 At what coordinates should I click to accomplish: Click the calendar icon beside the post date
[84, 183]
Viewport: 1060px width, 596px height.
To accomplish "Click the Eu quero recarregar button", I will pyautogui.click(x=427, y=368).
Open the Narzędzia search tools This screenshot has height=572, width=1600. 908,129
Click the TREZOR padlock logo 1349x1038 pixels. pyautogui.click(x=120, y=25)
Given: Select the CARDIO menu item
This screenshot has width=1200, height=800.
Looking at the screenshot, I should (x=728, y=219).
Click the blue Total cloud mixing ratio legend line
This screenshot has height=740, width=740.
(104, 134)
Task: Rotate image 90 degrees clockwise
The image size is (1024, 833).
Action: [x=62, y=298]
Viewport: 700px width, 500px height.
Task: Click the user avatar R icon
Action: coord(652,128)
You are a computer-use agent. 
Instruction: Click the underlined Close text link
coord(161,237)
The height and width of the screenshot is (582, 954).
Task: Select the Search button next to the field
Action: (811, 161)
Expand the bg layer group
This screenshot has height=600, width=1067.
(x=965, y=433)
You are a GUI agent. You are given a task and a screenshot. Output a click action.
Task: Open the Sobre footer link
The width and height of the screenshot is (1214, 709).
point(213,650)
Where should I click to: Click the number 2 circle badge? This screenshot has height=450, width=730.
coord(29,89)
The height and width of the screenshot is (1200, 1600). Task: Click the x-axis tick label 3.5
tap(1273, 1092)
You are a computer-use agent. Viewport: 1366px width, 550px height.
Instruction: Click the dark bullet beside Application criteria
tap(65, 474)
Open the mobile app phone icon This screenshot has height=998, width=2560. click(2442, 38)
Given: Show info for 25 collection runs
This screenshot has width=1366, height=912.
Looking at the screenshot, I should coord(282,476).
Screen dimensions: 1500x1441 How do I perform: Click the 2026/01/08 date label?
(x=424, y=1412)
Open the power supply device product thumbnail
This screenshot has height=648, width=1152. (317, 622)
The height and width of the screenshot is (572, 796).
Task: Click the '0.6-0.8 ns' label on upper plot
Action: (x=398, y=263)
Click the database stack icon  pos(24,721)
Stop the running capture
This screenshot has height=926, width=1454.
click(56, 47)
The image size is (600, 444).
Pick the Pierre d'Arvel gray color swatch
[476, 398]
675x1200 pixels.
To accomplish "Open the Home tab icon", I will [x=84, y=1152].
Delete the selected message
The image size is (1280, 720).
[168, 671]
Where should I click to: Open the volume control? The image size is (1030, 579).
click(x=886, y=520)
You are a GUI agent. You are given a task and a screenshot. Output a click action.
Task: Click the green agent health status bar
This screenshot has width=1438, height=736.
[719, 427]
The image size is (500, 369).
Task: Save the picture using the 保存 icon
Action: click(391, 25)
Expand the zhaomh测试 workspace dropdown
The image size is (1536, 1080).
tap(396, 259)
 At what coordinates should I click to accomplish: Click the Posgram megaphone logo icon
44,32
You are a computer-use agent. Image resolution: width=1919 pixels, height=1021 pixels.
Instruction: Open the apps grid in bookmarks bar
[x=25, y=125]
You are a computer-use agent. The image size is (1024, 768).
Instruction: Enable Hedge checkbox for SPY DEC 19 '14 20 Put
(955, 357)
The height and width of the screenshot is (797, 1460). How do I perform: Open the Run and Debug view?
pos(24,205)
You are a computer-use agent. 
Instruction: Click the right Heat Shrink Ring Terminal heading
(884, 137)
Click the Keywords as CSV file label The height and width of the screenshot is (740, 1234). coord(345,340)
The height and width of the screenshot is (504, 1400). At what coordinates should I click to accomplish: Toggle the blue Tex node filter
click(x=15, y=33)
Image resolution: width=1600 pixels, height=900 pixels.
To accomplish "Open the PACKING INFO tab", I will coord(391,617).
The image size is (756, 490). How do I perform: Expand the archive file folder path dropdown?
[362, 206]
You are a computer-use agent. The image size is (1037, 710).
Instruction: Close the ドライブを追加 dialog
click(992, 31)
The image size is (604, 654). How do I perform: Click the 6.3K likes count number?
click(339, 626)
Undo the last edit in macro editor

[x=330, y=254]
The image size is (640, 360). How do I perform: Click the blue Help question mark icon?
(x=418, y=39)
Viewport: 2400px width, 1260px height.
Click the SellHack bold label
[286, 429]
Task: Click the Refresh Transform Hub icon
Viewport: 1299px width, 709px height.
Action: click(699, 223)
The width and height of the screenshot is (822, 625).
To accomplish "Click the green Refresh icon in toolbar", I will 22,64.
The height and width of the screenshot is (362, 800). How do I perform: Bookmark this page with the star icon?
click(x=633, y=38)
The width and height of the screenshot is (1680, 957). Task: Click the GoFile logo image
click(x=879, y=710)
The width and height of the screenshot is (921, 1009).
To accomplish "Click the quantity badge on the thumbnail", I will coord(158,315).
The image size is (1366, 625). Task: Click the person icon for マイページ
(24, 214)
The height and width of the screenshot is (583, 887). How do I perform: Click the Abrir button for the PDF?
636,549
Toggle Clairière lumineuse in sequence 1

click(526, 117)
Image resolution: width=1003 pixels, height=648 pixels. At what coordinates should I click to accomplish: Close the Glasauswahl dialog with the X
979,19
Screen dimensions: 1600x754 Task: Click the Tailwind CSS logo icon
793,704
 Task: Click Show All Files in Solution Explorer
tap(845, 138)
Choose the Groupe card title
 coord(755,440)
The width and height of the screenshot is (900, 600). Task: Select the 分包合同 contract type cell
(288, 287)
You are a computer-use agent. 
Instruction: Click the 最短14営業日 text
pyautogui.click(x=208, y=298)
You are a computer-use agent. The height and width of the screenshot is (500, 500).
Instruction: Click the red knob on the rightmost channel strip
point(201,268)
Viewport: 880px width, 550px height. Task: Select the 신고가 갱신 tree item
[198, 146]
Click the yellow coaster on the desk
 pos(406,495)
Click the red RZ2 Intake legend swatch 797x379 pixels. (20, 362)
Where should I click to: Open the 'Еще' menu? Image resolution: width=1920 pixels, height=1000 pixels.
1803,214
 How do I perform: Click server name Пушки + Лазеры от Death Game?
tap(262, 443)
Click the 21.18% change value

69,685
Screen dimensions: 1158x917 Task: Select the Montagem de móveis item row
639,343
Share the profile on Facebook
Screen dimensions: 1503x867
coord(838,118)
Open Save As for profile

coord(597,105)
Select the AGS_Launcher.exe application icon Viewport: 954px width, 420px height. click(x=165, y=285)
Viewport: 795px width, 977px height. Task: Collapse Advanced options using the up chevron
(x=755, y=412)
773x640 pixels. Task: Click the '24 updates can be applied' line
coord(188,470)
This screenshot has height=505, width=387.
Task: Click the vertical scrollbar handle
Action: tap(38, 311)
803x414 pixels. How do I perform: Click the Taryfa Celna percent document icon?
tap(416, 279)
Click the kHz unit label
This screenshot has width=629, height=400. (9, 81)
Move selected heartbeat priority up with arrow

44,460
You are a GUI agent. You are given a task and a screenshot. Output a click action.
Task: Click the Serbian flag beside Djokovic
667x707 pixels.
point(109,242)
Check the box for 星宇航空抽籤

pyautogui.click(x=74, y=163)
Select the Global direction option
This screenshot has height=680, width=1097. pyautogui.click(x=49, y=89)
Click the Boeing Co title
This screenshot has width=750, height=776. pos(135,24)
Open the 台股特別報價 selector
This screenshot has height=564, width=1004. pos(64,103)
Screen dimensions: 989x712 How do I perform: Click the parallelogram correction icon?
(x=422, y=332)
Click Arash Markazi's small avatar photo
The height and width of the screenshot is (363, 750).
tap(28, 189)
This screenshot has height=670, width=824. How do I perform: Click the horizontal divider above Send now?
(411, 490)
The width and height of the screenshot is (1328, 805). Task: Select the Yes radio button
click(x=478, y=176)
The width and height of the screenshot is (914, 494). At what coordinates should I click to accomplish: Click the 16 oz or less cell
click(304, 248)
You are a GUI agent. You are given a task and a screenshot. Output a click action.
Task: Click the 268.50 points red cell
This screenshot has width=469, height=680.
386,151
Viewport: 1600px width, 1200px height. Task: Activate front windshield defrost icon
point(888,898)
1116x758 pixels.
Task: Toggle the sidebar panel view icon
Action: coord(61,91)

* _Required work_
From the listing above, repeat exactly the lines starting at the line that includes "Click the Boeing Co title" and ending at the line that includes "Click Arash Markazi's small avatar photo", with nothing outside that span.

* _Solution to this exercise_
Click the Boeing Co title
This screenshot has width=750, height=776. pos(135,24)
Open the 台股特別報價 selector
This screenshot has height=564, width=1004. pos(64,103)
Screen dimensions: 989x712 How do I perform: Click the parallelogram correction icon?
(x=422, y=332)
Click Arash Markazi's small avatar photo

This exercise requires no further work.